Copy the material starting at the line containing "Given: Open the browser downloads icon" and ending at the line containing "pos(642,613)", substituting "menu" for "dropdown" and leaving everything else unchanged.

+---+

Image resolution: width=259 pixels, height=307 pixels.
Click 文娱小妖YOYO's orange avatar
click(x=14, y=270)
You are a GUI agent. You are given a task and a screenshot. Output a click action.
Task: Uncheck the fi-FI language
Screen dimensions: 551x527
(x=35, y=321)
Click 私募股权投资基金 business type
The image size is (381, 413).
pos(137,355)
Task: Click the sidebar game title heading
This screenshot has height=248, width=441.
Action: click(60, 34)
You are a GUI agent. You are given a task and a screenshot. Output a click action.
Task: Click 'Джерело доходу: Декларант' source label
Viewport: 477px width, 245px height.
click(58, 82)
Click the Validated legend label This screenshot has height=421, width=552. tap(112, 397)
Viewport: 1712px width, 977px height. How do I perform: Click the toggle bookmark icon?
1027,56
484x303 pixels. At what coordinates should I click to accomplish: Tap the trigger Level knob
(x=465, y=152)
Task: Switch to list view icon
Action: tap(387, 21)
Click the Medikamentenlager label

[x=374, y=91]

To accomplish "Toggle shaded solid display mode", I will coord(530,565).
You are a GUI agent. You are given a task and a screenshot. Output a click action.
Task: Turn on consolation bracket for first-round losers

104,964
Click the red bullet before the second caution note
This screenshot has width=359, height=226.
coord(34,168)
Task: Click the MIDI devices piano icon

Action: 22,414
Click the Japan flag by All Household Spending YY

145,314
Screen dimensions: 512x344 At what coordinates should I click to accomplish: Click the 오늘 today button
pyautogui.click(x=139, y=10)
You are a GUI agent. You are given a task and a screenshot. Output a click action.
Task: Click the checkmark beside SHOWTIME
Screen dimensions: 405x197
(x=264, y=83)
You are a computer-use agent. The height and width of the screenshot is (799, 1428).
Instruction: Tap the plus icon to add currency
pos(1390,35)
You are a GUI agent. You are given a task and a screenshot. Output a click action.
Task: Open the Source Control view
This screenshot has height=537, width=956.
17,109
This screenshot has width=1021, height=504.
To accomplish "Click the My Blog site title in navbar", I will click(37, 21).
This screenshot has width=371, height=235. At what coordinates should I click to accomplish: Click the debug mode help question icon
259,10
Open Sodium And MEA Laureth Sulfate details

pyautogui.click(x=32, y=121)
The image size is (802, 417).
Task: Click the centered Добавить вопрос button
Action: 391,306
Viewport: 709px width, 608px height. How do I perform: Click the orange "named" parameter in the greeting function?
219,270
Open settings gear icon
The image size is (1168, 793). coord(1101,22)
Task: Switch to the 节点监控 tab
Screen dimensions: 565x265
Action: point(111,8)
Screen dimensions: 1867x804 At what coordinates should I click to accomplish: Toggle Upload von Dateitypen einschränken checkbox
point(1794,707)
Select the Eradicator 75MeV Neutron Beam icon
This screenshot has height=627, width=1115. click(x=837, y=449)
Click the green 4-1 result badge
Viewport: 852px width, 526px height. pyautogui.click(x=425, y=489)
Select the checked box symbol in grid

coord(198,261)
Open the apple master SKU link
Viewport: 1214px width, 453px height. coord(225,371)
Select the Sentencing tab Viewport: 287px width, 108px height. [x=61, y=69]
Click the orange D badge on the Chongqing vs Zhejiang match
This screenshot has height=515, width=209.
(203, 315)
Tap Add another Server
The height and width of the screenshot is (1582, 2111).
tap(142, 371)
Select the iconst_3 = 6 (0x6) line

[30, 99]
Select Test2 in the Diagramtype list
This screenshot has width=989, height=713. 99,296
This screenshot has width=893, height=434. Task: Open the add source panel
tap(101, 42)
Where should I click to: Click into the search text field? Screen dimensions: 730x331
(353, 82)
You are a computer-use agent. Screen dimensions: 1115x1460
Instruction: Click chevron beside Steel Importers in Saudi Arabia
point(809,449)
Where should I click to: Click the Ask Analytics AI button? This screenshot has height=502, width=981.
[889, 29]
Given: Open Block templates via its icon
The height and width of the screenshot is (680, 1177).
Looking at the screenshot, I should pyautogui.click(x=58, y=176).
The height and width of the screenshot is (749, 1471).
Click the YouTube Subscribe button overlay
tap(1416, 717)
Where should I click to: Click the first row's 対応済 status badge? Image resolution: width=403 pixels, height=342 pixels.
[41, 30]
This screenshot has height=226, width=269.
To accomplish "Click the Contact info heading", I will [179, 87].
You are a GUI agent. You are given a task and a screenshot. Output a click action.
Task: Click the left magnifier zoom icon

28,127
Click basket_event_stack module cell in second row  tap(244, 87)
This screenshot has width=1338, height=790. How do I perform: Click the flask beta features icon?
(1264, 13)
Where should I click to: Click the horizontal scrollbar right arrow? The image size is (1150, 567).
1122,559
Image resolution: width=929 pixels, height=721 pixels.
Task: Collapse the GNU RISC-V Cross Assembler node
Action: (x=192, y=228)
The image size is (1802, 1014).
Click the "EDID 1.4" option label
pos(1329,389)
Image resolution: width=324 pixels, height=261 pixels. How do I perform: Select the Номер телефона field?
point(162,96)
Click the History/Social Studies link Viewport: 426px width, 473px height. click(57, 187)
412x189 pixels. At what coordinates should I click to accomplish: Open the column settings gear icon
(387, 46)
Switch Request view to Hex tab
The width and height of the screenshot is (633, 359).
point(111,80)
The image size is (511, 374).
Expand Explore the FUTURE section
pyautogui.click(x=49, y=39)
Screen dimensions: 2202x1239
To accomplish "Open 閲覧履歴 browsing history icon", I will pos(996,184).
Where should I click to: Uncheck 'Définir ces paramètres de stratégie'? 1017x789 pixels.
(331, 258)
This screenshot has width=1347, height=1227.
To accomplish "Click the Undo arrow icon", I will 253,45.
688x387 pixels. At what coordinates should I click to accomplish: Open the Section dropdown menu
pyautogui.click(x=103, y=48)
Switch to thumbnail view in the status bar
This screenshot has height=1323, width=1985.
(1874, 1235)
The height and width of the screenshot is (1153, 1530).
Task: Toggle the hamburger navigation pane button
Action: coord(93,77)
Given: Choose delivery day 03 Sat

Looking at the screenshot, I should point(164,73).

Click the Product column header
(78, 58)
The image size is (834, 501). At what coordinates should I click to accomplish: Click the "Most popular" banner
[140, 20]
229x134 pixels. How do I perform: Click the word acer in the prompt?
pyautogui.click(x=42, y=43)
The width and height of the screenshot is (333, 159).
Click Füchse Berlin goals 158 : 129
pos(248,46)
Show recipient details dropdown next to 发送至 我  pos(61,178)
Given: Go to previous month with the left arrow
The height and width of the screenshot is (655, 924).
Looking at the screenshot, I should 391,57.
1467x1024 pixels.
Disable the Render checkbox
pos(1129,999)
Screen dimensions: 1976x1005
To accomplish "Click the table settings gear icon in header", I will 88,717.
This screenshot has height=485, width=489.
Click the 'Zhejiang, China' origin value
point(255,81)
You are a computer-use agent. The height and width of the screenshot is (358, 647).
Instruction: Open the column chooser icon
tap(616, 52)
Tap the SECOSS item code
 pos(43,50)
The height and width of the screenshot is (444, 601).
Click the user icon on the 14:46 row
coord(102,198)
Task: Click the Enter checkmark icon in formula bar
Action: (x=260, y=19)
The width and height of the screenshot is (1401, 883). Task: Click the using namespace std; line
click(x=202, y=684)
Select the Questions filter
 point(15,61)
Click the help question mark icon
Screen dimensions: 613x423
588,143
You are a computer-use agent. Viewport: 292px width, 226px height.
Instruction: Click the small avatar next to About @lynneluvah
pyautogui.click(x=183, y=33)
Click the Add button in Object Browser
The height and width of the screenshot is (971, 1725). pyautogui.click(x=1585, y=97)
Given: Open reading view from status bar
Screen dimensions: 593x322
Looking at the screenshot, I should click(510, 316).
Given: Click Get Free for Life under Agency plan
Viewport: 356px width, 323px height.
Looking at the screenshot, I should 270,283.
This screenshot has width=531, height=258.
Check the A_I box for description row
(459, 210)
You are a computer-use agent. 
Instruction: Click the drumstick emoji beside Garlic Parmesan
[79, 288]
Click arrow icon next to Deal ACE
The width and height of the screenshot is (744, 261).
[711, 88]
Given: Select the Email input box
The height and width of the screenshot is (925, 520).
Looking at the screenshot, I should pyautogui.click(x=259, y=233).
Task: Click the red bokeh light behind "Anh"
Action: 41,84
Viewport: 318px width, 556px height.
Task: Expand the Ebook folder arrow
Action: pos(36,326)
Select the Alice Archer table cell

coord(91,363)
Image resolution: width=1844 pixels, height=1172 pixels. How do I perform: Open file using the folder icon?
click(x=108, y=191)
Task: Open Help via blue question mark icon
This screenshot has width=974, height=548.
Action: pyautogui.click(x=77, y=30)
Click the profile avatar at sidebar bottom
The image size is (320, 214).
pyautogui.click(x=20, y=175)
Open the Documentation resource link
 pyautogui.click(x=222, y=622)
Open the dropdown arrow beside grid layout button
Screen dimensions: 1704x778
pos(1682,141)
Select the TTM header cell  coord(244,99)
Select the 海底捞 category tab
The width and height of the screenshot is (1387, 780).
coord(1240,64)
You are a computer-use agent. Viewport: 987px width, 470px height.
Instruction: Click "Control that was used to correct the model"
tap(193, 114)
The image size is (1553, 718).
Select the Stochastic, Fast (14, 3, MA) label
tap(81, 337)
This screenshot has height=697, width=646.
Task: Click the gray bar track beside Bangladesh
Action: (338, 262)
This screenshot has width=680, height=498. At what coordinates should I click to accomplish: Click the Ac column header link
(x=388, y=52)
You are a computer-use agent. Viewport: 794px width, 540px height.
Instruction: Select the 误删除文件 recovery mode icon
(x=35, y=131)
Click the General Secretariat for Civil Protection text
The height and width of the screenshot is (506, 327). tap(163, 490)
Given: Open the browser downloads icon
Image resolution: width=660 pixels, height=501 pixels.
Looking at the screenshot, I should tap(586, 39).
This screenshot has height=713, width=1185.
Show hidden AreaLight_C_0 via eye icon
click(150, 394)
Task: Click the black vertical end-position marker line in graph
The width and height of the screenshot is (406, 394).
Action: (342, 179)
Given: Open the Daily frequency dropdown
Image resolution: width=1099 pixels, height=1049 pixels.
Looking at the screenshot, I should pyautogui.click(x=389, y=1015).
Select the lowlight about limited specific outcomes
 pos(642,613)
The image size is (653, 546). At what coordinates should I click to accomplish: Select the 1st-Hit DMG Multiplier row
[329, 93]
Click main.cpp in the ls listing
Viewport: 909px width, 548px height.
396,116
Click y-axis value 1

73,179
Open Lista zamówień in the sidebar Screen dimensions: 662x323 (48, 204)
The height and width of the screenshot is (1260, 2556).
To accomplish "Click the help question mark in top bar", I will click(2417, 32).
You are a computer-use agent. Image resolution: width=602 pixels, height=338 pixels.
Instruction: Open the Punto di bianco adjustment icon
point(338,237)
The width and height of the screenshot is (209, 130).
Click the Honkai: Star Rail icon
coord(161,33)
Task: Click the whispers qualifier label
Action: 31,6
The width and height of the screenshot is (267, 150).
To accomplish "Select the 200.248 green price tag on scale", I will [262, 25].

+---+

TASK OUTPUT =>
Given: Open the browser downloads icon
Image resolution: width=660 pixels, height=501 pixels.
Looking at the screenshot, I should tap(586, 39).
This screenshot has height=713, width=1185.
Show hidden AreaLight_C_0 via eye icon
click(150, 394)
Task: Click the black vertical end-position marker line in graph
The width and height of the screenshot is (406, 394).
Action: (342, 179)
Given: Open the Daily frequency menu
Image resolution: width=1099 pixels, height=1049 pixels.
Looking at the screenshot, I should pyautogui.click(x=389, y=1015).
Select the lowlight about limited specific outcomes
 pos(642,613)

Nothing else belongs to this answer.